→ Document text
The fennel meatballs were finger licking good as were the wild greens.

San To Alati

The grilled calamari with lemon as well as the goat’s stew were delicous here.  The restaurant has a large wrap around balcony that opens up to views of the sea on the other side of the road and serves vegetables from their garden.  Hugely popular in the weekends when greeks come to stay at their second homes on the island so definitely book in advance.

O Ntinos

The fish soup starter here is offered by the chef.  Also try the heavenly fava bean puree.

Marathia Restaurant

Have a sunset drink on the beach in the Marathia cafe, then head across the road to the restaurant.  Our fav’s here were the grilled feta with sesame seeds and the pork with cinnamon and orange juice.  The food here is somewhat more creative and less traditional than elsewhere.


Fokos taverna

The beautiful, wild beach of  Fokos was unfortunately too windy to sit on (not an uncommon thing on Mykonos…) but the taverna was well worth the trip: garlicky lentil salad with feta, brocolli with bacon, almonds and raisins were followed by a ceviche with coriander and mussels with wine and garlic.

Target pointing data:

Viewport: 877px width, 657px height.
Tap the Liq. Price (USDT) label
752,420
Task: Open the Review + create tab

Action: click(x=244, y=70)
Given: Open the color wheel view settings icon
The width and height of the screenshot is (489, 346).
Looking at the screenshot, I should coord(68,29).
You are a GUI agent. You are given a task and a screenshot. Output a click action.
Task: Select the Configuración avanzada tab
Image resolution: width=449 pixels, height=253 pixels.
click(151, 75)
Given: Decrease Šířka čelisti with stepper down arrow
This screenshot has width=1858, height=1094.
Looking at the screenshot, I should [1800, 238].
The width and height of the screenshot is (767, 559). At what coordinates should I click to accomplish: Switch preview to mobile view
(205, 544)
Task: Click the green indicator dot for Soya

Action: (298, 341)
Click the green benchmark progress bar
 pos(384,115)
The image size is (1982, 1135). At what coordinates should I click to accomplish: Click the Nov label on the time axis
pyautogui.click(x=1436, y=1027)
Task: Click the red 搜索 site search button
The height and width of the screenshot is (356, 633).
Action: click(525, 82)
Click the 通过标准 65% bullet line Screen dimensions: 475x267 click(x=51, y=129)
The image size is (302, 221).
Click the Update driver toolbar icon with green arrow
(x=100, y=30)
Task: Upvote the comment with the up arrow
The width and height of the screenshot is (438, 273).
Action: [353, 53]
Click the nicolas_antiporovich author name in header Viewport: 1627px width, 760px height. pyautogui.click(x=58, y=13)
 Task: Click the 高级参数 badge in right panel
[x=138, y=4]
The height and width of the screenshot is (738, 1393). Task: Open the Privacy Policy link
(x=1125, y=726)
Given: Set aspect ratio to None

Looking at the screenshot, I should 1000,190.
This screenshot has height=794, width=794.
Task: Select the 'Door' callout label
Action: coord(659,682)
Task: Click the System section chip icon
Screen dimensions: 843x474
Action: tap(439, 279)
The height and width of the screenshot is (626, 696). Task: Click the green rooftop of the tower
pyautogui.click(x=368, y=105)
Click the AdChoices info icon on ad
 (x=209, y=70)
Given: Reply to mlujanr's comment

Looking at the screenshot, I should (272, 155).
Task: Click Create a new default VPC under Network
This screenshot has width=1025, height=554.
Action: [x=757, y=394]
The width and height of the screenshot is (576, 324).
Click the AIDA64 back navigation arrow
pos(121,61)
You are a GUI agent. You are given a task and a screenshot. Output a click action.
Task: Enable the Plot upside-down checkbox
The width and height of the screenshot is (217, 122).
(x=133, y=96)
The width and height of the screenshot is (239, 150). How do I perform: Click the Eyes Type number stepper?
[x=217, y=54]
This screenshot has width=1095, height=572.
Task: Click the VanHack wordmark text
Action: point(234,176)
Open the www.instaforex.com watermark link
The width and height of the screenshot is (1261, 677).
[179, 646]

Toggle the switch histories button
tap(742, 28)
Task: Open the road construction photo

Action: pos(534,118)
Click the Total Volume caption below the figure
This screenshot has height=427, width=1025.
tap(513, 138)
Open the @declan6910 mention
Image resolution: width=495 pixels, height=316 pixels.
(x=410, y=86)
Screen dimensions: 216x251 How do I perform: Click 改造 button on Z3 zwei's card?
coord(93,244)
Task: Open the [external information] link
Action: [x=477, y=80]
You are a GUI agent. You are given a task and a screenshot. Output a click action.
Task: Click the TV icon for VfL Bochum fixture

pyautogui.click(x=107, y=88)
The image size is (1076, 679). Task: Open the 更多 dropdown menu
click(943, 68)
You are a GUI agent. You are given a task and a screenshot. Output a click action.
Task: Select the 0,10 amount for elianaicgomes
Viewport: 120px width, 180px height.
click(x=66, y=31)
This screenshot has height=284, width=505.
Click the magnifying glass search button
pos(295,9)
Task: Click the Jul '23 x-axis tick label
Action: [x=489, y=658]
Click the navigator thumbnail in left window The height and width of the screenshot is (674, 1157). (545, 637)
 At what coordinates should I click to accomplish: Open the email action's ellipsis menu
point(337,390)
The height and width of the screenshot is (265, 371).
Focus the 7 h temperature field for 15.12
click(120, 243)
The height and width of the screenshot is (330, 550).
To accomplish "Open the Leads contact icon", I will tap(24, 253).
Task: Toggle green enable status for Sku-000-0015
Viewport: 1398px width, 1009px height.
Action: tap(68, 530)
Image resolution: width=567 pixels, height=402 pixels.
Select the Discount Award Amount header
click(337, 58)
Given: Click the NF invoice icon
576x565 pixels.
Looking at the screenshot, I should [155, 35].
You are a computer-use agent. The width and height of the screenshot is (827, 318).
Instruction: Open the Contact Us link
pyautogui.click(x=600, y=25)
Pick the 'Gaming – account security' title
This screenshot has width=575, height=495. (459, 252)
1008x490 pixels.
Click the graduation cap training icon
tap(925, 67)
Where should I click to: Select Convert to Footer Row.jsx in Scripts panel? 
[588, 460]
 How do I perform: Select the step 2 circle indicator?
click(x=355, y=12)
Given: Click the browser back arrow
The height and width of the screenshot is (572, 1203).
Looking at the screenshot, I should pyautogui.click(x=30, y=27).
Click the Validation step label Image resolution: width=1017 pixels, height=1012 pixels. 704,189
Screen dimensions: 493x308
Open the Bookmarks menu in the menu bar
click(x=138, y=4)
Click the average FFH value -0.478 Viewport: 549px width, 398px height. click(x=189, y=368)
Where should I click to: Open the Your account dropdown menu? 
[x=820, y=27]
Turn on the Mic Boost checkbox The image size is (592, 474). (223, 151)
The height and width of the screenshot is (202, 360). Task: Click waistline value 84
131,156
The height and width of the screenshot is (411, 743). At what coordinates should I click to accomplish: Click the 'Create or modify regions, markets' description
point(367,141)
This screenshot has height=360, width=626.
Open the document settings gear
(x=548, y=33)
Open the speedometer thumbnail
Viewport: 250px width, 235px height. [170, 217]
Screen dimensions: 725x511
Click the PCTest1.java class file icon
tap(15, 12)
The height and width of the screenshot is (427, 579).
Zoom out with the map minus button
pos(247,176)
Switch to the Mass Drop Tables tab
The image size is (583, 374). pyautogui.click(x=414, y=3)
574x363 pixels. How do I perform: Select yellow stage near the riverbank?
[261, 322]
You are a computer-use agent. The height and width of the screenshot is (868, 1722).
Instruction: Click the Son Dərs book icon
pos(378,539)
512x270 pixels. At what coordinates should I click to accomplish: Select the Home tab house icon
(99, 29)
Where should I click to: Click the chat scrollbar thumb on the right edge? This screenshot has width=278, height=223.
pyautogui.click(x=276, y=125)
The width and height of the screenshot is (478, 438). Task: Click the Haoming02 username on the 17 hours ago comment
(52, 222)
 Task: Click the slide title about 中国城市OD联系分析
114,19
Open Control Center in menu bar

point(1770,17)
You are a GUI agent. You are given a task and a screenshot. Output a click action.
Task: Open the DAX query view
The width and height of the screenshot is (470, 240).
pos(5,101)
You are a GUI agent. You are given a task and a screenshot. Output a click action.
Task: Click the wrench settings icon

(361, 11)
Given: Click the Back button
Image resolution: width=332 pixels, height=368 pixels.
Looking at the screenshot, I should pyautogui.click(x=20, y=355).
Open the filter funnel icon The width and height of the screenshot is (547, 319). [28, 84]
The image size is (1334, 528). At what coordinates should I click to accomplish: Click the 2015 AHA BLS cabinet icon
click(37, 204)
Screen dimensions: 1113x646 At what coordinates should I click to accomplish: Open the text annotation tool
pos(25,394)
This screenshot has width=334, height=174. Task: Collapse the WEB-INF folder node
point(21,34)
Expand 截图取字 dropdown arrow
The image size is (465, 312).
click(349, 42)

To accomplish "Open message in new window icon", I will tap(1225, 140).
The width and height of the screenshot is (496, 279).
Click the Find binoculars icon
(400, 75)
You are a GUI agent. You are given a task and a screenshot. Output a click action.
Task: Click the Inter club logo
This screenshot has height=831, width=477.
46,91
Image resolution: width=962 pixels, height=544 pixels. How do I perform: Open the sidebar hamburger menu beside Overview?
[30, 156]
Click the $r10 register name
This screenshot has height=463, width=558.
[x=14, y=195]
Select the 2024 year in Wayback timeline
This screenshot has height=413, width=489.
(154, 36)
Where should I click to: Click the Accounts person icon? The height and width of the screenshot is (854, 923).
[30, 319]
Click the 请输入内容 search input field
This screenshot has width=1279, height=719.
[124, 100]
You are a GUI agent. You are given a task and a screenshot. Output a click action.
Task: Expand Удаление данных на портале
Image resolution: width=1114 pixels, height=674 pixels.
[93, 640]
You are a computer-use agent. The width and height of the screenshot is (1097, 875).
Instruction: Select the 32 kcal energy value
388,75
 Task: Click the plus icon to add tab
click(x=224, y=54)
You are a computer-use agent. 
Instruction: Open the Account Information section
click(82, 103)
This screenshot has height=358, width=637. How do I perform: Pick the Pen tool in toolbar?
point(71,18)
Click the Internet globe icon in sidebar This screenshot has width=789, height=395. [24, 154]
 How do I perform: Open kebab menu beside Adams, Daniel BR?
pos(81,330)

→ Problems to solve
1. Summarize the restaurant notes in two sentences.
2. Lay out as a numbered list everything in the records from the line containing "Given: Set aspect ratio to None" down to the line containing "Action: tap(439, 279)", both included, leaving out blank lines.
The records bear no relation to the text.

→ The responses
1. The restaurant notes recommend dishes at several eateries, including San To Alati, O Ntinos, Marathia Restaurant and Fokos taverna, praising items such as grilled calamari, fish soup, grilled feta with sesame seeds and a garlicky lentil salad. They also mention that San To Alati has a sea-view balcony and should be booked in advance on weekends, that Marathia's food is more creative than elsewhere, and that the Fokos beach was too windy to sit on.

2.
1. Given: Set aspect ratio to None
2. Looking at the screenshot, I should 1000,190.
3. This screenshot has height=794, width=794.
4. Task: Select the 'Door' callout label
5. Action: coord(659,682)
6. Task: Click the System section chip icon
7. Screen dimensions: 843x474
8. Action: tap(439, 279)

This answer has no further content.